Kadist

Habits And Customs Of _______ Are So Different From Ours That We Visit Them With The Same Sentiment That We Visit Exhibitions

20 Feb - 30 Apr 2016

Irena Haiduk
Yugoexport, oral corporation, incorporated in 2015
Courtesy of the artist
HABITS AND CUSTOMS OF _______ ARE SO DIFFERENT FROM OURS THAT WE VISIT THEM WITH THE SAME SENTIMENT THAT WE VISIT EXHIBITIONS
20 February – 30 April 2016

Curated by Biljana Ciric

Habits and customs of _______ are so different from ours that we visit them with the same sentiment that we visit exhibitions [fn]1. The title of the exhibition is borrowed from the book Voyages and Travels, in the years 1809, 1810, 1811 by John Galt, London: Printed for T. Cadell and W. Davies, 1812 [/fn]
While exhibitions are becoming more and more standardized products within the capitalist system, where the activation of the individual is weaker and thinner, what propositions can one offer to resist the consumerism logic? Art practitioners are pressured to produce constantly. What are the other forms of involvement within the art system? What does it mean to be an artist? Is art void, as artists may question in their work?
This exhibition and series of events explore models of working within the cracks of the art system, questioning its expectations, and parameters founded on geo-political stereotypes, and its image based art history.

Giving away light and embracing darkness as part of the everyday, brings into question our relation to the world through eye sensation. Is solidarity the gesture of giving away and gaining something at the same time? What kind of relationships and value systems are created then? How are the personal and the public being negotiated through exhibited objects, and how can these objects resist the consumerist gaze?
What kind of contemporaneities are these practices producing and how do they influence our social structures?

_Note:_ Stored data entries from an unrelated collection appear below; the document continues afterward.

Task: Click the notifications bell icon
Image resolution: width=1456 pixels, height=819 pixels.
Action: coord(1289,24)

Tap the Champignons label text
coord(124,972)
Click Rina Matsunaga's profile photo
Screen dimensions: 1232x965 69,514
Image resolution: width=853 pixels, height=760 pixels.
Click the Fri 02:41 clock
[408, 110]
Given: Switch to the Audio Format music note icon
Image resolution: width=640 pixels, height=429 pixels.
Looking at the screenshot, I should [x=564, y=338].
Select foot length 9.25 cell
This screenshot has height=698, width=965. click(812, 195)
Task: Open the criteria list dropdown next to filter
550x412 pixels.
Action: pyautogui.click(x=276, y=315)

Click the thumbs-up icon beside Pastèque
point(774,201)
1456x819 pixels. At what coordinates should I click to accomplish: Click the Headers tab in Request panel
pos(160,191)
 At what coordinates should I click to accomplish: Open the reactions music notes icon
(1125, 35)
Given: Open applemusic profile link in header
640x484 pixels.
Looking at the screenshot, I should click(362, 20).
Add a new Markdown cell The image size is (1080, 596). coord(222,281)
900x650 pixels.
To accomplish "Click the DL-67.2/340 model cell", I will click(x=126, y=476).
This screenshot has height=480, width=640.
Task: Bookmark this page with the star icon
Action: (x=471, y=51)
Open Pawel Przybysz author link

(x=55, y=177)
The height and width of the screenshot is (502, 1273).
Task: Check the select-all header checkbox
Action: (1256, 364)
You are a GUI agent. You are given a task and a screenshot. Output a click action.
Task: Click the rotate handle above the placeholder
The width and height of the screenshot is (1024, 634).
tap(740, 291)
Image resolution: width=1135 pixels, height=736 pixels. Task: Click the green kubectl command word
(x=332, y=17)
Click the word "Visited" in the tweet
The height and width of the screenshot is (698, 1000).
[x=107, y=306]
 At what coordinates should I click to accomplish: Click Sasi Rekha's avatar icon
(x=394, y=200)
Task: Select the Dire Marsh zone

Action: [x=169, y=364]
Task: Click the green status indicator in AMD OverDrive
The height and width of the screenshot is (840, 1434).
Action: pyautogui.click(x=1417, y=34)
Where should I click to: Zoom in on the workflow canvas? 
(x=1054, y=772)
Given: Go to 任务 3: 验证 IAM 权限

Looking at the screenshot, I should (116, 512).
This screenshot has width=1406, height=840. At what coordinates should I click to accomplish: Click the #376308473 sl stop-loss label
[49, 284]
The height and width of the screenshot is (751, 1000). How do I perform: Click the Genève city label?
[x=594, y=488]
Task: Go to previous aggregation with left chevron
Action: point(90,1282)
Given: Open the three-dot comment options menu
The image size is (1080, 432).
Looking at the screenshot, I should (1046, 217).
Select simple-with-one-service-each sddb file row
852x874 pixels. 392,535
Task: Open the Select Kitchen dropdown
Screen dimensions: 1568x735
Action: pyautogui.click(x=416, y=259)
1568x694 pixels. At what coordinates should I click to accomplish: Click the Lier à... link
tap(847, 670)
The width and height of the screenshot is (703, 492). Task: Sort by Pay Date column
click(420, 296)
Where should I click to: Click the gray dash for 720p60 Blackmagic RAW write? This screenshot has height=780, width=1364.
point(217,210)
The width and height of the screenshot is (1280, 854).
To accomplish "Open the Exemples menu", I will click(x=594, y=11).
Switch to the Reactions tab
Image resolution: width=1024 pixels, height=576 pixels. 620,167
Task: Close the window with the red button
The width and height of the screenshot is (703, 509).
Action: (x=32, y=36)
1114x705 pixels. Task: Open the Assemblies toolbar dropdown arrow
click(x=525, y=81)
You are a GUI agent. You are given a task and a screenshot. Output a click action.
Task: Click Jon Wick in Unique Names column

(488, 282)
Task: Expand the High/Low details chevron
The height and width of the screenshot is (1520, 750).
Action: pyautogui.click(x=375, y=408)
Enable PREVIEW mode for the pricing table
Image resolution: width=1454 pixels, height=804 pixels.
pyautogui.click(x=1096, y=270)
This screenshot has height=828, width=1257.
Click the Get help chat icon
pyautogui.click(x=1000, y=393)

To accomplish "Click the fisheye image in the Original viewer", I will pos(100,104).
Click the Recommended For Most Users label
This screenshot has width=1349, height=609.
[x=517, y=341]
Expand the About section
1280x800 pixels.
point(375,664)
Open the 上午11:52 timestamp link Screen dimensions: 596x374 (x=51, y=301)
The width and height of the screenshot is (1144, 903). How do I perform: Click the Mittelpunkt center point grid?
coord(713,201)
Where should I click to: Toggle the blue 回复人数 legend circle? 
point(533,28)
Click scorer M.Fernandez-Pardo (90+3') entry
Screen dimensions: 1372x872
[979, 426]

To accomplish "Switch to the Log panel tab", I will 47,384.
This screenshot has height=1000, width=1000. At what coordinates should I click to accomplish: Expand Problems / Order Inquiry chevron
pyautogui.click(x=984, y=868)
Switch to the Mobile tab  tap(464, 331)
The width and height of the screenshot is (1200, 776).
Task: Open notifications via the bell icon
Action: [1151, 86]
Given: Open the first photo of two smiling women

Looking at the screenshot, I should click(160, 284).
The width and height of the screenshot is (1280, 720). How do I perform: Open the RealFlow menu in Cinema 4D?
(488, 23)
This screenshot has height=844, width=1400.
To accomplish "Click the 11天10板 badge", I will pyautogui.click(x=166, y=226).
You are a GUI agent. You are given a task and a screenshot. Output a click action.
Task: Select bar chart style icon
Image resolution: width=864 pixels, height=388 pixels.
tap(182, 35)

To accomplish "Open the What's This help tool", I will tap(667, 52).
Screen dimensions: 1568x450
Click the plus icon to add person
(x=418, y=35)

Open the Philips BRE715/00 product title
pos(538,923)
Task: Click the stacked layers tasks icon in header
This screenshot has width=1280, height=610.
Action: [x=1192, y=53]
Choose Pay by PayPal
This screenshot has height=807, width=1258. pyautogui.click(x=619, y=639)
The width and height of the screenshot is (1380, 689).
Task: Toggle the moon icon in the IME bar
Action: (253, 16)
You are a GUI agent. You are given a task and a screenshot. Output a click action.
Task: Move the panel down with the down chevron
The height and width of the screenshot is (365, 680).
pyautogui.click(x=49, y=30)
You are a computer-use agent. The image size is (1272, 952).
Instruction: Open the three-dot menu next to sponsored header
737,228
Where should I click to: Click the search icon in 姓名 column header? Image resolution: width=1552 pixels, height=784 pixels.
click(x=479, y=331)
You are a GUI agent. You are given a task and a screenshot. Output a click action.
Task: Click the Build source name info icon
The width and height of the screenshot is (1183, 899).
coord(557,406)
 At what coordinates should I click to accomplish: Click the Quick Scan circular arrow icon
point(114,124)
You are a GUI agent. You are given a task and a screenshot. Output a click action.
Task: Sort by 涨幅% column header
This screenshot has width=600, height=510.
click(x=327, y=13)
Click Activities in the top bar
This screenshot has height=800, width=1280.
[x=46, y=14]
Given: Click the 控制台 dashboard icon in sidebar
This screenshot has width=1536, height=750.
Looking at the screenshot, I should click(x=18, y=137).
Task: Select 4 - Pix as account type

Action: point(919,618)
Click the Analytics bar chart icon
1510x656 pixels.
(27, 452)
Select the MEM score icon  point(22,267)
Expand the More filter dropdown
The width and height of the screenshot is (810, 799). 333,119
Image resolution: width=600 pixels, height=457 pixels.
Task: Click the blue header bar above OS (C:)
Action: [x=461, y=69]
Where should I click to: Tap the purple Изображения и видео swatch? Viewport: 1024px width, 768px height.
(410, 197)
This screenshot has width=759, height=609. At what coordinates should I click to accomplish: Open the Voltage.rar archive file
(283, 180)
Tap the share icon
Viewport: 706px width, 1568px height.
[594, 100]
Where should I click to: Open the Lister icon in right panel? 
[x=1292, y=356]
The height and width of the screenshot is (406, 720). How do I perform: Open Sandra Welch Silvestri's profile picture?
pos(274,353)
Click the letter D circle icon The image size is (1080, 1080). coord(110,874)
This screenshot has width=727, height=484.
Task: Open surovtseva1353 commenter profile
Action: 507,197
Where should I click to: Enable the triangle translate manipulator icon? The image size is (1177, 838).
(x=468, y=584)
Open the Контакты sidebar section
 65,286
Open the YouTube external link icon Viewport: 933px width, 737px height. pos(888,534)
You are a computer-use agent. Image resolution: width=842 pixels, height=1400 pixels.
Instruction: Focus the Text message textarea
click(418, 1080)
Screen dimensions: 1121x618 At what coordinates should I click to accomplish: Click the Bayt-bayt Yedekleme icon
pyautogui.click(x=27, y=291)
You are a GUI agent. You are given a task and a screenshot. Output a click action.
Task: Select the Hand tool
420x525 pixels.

Number of works within the exhibition abandon the image and the visual, to confront their complex set of relationships to the mainstream narrative and archive creation. Other works question territories as fixed boundaries, proposing threads instead, by creating new knowledge. These individual practices from different localities, which initially lack interconnections—on different levels, through similar artistic positions, could complicate future art historical narratives. These practices could be understood as strategies of active withdrawal. Withdrawal as a way of staying away from the mainstream, and gaining autonomy; withdrawal as a two-way strategy that allows to go into the world and to leave it; withdrawal as a needed break, as a form of self-cultivation.

These issues unpack the perception of institutional structures that are constantly shaping us as subjects and the importance of the exhibition as a medium to re-imagine new encounters within the public sphere. It is through new rituals of exhibiting that new institutional models can be brought to life.